** PROVIDED INFORMATION follows **

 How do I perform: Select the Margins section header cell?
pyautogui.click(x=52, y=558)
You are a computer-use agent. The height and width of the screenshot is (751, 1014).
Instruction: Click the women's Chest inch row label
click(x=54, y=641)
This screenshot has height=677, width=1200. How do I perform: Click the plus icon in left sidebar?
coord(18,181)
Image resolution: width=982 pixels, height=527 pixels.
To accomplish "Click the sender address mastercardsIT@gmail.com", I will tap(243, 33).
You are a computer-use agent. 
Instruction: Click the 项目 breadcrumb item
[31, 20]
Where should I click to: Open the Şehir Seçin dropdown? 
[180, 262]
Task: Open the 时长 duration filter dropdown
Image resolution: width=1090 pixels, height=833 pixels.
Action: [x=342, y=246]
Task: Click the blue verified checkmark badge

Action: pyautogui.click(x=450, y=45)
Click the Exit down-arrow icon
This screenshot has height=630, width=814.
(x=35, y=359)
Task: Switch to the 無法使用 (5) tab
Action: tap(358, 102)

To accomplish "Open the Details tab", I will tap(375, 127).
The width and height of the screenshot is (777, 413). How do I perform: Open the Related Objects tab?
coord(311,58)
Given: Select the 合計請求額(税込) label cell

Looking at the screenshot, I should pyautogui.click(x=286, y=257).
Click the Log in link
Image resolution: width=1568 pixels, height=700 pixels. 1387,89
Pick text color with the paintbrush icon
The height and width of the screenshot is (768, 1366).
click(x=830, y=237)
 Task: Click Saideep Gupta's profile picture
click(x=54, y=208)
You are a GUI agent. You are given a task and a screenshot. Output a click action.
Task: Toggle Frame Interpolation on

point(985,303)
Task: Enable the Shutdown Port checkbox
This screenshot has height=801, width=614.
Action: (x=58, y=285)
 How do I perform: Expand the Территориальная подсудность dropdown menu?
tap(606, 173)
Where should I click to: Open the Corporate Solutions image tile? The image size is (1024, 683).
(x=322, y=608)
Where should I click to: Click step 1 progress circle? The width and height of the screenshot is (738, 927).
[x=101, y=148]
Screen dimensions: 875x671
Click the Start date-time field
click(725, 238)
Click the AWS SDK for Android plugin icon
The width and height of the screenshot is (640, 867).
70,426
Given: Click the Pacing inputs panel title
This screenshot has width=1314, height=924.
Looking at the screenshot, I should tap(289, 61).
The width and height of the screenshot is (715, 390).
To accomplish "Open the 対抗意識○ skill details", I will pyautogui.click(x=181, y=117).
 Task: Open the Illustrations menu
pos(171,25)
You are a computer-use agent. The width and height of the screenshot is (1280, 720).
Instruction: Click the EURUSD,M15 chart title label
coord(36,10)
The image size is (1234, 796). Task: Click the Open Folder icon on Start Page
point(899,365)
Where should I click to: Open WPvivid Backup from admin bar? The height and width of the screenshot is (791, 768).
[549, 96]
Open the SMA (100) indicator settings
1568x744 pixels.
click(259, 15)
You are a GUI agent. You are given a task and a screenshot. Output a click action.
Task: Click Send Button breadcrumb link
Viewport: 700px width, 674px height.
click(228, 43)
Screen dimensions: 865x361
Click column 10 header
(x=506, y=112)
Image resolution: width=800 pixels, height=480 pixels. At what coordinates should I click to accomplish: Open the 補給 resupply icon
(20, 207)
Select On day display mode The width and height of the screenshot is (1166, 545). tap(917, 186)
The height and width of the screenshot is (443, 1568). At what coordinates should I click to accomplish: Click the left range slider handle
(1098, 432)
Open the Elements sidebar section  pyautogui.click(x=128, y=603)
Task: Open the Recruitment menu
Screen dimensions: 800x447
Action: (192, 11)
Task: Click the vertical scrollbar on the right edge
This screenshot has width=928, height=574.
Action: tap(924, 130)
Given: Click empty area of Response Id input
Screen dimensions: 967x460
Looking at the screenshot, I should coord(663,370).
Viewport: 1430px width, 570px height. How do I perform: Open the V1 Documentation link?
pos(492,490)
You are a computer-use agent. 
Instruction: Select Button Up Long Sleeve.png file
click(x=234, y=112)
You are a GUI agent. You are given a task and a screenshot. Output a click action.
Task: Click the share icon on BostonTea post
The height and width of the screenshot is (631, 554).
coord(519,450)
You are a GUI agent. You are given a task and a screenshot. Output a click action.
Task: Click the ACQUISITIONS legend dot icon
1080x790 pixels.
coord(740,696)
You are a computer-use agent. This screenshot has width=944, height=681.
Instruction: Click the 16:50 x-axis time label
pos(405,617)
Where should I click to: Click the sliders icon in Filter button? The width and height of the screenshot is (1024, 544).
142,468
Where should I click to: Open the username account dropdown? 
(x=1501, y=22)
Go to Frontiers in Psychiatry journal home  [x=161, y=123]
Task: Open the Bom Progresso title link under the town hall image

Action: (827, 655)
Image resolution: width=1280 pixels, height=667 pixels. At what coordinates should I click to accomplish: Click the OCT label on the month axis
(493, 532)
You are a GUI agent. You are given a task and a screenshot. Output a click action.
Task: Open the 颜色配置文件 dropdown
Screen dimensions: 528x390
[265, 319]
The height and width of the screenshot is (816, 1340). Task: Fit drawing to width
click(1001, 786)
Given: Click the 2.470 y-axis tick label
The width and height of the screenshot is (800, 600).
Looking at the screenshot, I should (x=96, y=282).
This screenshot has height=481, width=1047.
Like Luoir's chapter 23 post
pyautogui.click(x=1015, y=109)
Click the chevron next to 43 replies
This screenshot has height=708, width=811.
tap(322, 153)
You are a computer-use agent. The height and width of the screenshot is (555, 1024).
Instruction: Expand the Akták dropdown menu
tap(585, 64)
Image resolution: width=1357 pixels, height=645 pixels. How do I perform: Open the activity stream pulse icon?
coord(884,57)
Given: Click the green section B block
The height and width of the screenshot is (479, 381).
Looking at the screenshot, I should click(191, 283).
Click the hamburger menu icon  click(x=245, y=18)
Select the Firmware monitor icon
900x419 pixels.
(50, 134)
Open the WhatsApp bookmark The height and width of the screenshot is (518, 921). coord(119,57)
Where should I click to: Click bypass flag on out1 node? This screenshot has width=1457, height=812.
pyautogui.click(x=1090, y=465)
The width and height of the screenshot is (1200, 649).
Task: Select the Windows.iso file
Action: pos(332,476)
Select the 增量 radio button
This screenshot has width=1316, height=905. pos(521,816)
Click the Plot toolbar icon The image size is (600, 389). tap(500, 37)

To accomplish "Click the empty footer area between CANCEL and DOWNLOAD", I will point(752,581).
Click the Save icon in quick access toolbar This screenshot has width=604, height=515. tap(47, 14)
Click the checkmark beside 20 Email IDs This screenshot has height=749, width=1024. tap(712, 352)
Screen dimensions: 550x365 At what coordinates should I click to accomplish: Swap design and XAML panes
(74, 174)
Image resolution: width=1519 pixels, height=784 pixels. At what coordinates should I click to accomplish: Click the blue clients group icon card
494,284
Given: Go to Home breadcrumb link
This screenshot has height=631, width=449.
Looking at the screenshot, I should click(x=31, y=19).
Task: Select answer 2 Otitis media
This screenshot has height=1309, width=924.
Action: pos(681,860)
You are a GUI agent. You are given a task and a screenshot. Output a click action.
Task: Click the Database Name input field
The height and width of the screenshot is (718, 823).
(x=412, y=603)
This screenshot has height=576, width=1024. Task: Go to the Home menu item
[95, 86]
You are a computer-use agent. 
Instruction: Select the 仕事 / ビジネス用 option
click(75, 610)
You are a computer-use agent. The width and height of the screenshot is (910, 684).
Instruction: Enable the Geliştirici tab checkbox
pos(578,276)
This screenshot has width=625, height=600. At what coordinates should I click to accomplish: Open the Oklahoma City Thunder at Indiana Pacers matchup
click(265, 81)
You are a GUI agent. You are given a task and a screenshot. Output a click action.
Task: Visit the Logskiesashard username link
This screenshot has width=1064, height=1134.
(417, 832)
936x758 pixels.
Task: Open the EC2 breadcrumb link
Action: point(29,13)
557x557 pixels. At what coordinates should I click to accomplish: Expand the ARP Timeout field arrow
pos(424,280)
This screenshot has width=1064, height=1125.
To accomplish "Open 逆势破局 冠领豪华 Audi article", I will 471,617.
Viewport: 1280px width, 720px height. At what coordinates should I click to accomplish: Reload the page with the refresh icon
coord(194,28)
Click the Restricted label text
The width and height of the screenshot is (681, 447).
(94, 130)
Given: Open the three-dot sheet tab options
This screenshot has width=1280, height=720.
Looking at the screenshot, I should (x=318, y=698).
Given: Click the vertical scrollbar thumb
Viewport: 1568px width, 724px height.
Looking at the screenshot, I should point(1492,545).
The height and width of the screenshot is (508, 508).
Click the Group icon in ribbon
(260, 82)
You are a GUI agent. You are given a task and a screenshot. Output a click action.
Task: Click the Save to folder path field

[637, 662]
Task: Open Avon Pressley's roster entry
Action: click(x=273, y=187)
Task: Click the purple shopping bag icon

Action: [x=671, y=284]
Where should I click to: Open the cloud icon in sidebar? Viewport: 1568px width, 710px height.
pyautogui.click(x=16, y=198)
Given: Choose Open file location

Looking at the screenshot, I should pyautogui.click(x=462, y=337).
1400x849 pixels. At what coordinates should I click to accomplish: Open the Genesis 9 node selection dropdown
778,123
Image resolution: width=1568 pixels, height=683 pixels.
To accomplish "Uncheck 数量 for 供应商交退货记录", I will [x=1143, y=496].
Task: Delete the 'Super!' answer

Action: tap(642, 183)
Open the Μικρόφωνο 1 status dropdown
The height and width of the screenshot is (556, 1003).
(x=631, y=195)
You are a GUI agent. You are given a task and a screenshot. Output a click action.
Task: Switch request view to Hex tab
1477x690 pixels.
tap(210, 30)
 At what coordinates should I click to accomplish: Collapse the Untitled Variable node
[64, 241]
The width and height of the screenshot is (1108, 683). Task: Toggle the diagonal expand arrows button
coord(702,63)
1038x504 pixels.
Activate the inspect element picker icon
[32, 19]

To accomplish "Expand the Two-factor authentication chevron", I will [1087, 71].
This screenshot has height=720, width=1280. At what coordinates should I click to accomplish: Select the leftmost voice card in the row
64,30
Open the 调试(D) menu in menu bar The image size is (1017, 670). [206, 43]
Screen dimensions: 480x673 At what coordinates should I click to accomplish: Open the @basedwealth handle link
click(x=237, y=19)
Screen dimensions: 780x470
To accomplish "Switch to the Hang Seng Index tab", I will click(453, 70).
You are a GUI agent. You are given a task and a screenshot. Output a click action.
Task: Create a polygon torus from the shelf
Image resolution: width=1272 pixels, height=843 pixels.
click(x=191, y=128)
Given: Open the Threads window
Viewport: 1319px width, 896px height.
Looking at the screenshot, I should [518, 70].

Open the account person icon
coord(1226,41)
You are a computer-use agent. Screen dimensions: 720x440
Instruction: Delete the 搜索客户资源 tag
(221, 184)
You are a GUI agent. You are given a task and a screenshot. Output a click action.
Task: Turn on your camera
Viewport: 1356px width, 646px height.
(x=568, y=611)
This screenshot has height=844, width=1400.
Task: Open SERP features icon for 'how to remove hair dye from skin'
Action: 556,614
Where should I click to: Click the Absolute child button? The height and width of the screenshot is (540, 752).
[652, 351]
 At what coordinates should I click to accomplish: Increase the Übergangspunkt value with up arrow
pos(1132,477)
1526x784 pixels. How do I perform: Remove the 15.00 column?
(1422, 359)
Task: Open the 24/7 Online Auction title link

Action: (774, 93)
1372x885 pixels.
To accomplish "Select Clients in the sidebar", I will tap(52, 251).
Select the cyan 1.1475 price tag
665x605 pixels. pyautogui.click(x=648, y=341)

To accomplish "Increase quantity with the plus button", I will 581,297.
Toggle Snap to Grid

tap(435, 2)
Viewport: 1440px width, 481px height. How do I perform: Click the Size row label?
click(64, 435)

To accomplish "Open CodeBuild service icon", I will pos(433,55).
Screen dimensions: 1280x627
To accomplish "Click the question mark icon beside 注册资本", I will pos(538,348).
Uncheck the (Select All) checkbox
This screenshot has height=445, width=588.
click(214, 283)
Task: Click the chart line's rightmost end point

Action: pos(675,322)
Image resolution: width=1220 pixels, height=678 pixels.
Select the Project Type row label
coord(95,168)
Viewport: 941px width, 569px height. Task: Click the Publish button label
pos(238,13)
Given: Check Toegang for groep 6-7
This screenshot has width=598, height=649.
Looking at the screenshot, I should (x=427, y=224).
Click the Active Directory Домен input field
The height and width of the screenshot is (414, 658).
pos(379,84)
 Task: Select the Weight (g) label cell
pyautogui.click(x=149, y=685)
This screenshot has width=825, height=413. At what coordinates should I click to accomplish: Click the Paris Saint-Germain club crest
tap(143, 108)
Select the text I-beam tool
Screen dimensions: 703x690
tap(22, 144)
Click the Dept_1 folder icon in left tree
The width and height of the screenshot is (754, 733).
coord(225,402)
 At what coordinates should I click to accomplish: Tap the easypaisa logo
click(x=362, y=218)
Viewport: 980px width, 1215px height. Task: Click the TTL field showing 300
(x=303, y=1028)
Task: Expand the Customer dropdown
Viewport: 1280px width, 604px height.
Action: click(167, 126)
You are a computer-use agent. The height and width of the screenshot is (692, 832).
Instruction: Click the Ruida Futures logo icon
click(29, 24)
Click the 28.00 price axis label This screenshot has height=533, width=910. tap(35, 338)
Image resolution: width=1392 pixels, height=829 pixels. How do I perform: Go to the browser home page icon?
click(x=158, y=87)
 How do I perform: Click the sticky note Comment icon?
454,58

** End of PROVIDED INFORMATION **

[THE PROBLEM]:
Look over the records. Copy the lines that include the word "scrollbar".

[WRITTEN ANSWER]:
Task: Click the vertical scrollbar on the right edge
Given: Click the vertical scrollbar thumb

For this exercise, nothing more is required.